[Entries supplied]
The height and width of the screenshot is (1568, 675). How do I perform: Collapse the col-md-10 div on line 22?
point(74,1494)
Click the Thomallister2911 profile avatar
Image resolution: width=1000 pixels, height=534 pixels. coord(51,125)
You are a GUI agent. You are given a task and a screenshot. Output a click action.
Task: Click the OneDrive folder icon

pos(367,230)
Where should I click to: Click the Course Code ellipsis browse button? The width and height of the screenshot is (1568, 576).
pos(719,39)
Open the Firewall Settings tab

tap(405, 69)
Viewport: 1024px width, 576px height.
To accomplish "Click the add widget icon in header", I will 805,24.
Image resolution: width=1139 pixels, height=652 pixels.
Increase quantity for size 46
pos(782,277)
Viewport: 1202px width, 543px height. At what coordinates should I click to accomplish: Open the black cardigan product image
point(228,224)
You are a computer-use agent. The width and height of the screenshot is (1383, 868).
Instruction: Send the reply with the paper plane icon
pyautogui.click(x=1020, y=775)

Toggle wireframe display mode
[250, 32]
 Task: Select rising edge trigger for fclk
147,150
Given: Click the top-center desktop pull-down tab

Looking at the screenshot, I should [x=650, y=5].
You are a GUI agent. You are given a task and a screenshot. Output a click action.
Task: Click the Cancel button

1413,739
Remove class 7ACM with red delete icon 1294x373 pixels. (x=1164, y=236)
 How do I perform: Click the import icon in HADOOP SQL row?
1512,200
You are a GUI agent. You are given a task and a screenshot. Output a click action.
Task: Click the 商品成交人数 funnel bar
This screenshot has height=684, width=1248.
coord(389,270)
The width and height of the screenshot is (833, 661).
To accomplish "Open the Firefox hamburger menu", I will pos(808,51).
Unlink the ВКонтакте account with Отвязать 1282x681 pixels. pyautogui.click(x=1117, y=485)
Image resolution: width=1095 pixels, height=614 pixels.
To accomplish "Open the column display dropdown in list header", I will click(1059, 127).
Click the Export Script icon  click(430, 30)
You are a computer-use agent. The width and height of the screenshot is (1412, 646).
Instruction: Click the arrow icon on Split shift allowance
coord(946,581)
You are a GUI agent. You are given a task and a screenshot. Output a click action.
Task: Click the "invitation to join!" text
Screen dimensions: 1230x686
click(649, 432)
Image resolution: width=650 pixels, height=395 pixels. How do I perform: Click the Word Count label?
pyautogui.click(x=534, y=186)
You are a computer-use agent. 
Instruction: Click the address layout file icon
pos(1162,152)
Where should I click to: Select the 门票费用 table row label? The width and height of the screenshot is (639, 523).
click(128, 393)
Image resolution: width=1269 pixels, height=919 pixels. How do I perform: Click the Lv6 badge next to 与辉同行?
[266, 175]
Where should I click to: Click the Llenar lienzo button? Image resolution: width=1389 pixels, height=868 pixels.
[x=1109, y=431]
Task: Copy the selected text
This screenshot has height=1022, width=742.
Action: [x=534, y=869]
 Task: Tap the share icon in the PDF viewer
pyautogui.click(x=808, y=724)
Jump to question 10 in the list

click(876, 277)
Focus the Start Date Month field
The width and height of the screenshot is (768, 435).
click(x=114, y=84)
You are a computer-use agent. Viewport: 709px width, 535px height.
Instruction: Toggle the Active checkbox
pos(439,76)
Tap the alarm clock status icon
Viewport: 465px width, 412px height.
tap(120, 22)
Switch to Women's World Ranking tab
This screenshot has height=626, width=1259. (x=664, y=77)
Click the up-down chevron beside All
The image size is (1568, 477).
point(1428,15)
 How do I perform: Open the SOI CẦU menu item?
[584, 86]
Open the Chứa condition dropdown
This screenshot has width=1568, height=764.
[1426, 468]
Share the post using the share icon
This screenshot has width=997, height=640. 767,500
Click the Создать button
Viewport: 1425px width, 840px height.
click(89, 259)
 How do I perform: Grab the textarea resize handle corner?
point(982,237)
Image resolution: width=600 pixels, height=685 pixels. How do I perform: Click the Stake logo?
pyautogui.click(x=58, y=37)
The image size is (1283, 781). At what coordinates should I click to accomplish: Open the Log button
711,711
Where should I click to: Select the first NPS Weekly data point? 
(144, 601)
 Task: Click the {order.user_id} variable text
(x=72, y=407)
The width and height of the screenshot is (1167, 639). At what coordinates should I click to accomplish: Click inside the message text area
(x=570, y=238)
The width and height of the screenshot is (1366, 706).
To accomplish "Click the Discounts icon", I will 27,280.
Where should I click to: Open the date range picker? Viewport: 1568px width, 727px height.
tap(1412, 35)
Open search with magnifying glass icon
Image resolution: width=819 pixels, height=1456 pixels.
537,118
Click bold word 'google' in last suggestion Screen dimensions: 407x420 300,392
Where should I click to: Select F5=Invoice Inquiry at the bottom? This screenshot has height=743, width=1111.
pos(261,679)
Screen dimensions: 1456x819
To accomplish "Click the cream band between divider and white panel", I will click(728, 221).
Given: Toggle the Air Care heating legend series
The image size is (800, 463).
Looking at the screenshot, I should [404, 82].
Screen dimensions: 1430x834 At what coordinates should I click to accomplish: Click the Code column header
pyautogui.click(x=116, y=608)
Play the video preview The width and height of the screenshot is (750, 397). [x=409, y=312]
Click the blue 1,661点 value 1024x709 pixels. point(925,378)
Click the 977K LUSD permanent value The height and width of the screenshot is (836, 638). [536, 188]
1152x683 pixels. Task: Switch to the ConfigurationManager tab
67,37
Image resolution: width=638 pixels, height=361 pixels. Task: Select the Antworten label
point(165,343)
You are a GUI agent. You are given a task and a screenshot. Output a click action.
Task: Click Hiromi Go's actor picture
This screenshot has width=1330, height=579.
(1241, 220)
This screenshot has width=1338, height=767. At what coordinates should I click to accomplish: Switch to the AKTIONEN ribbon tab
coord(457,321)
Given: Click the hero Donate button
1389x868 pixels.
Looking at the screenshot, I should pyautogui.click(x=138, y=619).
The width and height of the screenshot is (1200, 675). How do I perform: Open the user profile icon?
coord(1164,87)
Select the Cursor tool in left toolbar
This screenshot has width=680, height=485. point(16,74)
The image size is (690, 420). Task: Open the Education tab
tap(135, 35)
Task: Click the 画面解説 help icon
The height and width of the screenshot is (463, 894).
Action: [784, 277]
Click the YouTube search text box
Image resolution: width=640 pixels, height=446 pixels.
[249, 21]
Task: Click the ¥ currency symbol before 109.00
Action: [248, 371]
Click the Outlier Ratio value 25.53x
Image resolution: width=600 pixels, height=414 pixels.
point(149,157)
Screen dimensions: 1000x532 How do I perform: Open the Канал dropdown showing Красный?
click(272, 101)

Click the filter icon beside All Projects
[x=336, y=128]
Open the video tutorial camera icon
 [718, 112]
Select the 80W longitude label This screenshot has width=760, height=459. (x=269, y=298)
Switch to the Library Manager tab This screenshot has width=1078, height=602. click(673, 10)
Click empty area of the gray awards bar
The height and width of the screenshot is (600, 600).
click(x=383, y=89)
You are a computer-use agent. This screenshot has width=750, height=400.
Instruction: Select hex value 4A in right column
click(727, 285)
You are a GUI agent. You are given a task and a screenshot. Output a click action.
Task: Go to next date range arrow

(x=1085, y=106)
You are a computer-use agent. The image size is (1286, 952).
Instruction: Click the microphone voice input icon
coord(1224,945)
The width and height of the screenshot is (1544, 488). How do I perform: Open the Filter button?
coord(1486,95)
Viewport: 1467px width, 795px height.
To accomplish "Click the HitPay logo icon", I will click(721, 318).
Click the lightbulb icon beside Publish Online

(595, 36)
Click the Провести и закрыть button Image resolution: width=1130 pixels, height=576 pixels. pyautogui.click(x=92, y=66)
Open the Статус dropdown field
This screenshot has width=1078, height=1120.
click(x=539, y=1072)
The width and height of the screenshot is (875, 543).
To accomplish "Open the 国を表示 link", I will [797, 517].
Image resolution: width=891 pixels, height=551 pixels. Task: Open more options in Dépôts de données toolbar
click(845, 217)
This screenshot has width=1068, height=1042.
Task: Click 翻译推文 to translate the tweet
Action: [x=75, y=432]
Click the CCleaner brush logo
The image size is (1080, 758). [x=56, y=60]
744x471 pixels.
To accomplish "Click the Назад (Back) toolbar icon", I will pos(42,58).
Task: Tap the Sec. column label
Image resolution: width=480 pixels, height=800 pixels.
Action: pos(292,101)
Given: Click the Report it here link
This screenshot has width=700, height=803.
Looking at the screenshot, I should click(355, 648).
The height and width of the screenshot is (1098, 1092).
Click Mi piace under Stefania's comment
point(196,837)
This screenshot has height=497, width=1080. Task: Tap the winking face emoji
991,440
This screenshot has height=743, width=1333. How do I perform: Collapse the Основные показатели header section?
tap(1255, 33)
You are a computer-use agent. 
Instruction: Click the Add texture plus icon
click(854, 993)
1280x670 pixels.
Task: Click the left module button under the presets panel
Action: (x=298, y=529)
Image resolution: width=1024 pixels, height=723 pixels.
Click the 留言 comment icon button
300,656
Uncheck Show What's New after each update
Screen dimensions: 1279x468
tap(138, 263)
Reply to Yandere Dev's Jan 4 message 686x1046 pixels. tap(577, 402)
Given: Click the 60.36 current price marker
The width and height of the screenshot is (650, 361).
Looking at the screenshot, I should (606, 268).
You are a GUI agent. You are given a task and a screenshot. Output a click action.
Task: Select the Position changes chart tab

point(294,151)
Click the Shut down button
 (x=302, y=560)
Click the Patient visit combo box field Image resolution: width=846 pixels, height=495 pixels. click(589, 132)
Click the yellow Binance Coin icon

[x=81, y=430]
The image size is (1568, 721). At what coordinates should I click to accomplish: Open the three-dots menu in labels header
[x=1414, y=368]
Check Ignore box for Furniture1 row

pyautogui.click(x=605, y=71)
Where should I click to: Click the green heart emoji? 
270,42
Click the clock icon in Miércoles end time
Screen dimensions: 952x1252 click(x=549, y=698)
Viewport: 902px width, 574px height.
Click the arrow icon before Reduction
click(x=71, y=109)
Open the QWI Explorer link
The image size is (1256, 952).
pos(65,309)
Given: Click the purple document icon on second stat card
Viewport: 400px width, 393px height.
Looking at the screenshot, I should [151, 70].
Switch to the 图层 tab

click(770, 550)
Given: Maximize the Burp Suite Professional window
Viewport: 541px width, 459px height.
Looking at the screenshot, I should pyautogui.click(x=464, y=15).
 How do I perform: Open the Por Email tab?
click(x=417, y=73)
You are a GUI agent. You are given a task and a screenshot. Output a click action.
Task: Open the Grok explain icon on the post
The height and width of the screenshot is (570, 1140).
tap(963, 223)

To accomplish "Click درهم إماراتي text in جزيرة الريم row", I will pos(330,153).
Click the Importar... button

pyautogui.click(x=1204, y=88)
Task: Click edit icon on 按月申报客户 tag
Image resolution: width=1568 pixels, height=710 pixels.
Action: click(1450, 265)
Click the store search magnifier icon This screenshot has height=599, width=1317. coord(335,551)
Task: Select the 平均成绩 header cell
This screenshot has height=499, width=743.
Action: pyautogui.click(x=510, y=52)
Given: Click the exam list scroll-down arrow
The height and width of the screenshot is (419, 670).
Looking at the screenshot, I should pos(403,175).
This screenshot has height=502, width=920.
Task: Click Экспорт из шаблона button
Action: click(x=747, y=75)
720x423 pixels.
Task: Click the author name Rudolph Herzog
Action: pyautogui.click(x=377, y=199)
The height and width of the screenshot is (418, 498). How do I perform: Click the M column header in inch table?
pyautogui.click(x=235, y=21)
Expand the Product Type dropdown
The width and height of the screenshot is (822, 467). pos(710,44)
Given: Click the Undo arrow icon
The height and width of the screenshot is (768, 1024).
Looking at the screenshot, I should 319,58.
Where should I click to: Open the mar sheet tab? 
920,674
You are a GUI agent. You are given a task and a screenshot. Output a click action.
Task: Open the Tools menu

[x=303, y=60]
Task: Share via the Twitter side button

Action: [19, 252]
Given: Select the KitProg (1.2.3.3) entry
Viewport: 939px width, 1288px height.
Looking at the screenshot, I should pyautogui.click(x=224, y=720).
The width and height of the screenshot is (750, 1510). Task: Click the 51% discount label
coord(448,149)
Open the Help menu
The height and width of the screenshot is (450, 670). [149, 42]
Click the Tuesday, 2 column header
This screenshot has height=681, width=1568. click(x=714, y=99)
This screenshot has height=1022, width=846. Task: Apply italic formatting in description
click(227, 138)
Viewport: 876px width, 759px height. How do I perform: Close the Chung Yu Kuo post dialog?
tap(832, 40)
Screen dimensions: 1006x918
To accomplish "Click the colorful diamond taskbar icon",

[Your instructions]
Tally the lines in the records that hold the word "field", and state only the resulting number.

[Result of the exercise]
3